* SHORT EXERCISE 1:
From the entries, copy out everything from the line containing "Toggle shuffle mode" down to the line containing "[x=139, y=195]", keeping both of those lines and making no changes.

Typed notes of Jeannette Eckman (1947)
With permission of Delaware Historical Society
The Bernard Ekon Plot on the Strand

Comprising #30, now owned by Miss Ann J. Dungan, and 35 feet of the Read Garden adjoining
now part of the Philip Laird garden (See Photo #21)

Original Plot 7	South Part

In August, 1650, Director Stuyvesant wrote to the commissary, Andries Hudde, at 
Fort Nassau on the Delaware, that the bearer of the letter, Jan Andriessen of Beren-Back,
had recently arrived from the fatherland and wished to settle on the South River
and gain his subsistence like other freemen. A man of the same name had been at 
this fort as early as 1646; whether they were one and the same is not clear, but 
after Fort Casimir was established in 1651, Jan Andriessen with a number of others
from Fort Nassau each acquired a plot of ground for house and garden on the Strand.
Jan Andriessen is the first owner recorded for the lot immediately north of Andries
Hudde's, that is, north of and adjoining the plot Hudde sold for the Dutch Church. 
Andriessen's confirming patent of 1657 describes the lot as 62' on the Strand 
side, 56' in the rear, and 300' in depth.

Whether Jan Andriessen built on the lot is not certain, but ten years later 
Bernard Ekon, or Eken, is in possession of a house and garden on the site and 
secures a patent for the property, which describes the lot as 60' x 300'.

Eken's only child, a daughter, Margaret, inherited the property. She married 
Reynier Vanderculen, owner of a number of plots in New Castle. Reynier and 
Margaret sold the property in 1693 to John Cann,an outstanding citizen who held 
many offices in the early town, one of them Register of Wills 1684. John Cann's
son, John, divided the lot and sold the south half of it to Jacob Van Gezell, 
merchant, in 1701, the front width of this south half being described as "three 
feet more than the old kitchen". to run back 45' at this width and then to widen 
to the equal half of the 60' plot. The number of front feet is not given in 
successive conveyances of the next hundred years, but later records indicate the 
division to have been 25' for the south part and 351 for the north part. In 1702
Van Gezell sold the house and lot to Cornelius Empson, the county judge and member
of Penn's assembly, who had bought the "Penn house" property on Delaware 
Street in 1696. Empson immediately sold to Richard Clark for 85 pounds, and 
he may have been acting only as attorney for Clark as he had done in other 
property bought by him. The money indicates a fairly substantial house on 
this narrow site at that time.

Richard Clark and his heirs were in possession of the property until 
1720-21, when it was sold for a debt against the Clark estate. There were 
no buyers when the property was first offered, and it was finally bought in 
for the man to whom the estate owed money - Robert Gordon - for 35 pounds.

* THE INPUT:

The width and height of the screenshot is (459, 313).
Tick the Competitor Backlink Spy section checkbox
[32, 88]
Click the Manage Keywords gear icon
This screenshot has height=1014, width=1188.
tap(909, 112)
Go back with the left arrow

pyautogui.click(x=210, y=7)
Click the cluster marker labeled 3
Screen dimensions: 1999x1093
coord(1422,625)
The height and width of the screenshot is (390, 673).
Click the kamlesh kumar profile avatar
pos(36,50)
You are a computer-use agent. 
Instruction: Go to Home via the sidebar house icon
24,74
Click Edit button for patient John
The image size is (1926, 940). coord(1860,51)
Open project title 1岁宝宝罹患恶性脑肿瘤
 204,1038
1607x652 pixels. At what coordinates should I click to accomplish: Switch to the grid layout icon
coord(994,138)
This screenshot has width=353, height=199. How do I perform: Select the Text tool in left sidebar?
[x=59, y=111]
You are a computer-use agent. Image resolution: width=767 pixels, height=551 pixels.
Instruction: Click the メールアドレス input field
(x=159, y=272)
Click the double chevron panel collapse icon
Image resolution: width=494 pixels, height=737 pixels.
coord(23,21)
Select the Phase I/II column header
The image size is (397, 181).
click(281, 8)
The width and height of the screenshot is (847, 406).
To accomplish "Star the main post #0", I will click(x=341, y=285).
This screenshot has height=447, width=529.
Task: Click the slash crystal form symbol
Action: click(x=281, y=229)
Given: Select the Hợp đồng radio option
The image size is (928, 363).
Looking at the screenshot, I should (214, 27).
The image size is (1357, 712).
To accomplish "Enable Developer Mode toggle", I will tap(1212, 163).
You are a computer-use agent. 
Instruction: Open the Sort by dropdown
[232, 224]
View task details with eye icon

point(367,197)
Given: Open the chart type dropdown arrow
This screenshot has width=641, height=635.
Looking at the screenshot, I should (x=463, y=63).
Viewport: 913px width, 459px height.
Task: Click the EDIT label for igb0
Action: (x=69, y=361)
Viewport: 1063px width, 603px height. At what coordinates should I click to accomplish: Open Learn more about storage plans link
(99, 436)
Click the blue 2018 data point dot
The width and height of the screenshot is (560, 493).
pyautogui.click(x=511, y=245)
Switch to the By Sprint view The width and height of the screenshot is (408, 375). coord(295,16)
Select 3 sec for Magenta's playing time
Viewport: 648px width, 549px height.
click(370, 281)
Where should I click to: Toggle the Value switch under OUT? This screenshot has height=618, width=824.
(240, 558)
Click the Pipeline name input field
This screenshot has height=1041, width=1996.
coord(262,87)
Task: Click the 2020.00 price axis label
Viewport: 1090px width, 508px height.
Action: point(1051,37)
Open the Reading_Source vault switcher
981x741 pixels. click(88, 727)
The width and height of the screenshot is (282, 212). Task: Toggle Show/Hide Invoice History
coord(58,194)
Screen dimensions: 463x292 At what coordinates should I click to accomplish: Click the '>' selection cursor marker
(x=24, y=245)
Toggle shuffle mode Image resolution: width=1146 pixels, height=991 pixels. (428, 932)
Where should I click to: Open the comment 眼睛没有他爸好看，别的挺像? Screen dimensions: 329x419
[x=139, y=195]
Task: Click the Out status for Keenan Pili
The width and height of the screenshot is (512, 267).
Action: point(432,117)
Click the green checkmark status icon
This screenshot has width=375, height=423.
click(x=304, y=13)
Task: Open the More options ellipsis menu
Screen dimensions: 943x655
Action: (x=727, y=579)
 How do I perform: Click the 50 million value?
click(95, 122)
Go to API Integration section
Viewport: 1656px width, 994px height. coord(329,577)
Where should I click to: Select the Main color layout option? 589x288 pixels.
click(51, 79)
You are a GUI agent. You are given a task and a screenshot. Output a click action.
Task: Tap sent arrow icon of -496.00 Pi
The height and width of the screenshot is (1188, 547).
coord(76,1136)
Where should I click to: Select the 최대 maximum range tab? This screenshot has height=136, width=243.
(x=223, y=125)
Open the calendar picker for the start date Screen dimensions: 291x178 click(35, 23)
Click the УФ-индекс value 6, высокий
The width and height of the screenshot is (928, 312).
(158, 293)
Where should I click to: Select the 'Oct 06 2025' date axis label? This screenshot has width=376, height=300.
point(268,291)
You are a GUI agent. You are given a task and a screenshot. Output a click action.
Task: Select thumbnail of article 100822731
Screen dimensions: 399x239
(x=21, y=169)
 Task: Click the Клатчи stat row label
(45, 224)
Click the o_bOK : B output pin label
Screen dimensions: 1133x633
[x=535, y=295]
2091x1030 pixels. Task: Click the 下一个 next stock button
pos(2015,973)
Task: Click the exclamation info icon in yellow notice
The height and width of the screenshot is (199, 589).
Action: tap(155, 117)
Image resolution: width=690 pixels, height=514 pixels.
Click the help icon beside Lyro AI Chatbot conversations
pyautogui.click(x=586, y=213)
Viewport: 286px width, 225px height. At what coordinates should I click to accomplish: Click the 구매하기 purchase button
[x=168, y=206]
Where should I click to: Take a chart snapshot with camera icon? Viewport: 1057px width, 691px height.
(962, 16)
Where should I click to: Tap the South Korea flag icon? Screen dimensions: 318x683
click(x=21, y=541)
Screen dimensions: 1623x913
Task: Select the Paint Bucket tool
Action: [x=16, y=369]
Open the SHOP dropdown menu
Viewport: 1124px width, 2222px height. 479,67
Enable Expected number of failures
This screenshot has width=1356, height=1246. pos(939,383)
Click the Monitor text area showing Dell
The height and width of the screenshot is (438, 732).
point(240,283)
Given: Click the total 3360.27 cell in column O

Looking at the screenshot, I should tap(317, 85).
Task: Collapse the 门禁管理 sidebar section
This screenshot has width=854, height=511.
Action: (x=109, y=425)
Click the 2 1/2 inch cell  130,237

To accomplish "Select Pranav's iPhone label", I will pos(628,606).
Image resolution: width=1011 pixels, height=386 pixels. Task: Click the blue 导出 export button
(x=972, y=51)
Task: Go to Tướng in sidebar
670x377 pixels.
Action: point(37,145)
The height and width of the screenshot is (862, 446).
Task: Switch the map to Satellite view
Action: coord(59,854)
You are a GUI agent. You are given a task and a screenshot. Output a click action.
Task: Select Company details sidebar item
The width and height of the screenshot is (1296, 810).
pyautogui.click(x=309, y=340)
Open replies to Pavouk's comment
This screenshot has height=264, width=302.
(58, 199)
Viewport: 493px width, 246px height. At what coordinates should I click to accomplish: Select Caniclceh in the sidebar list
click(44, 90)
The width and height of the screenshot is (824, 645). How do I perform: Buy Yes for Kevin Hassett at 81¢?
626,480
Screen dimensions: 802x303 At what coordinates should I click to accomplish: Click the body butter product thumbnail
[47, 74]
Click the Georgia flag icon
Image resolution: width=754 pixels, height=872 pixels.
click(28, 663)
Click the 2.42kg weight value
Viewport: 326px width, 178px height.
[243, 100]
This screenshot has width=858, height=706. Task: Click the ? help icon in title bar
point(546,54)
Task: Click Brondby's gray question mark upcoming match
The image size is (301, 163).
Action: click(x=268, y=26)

* SHORT EXERCISE 2:
In the notes on the Bernard Ekon plot, who bought the property from Reynier and Margaret in 1693?

* EXERCISE OUTPUT 1:
Toggle shuffle mode Image resolution: width=1146 pixels, height=991 pixels. (428, 932)
Where should I click to: Open the comment 眼睛没有他爸好看，别的挺像? Screen dimensions: 329x419
[x=139, y=195]

* EXERCISE OUTPUT 2:
John Cann.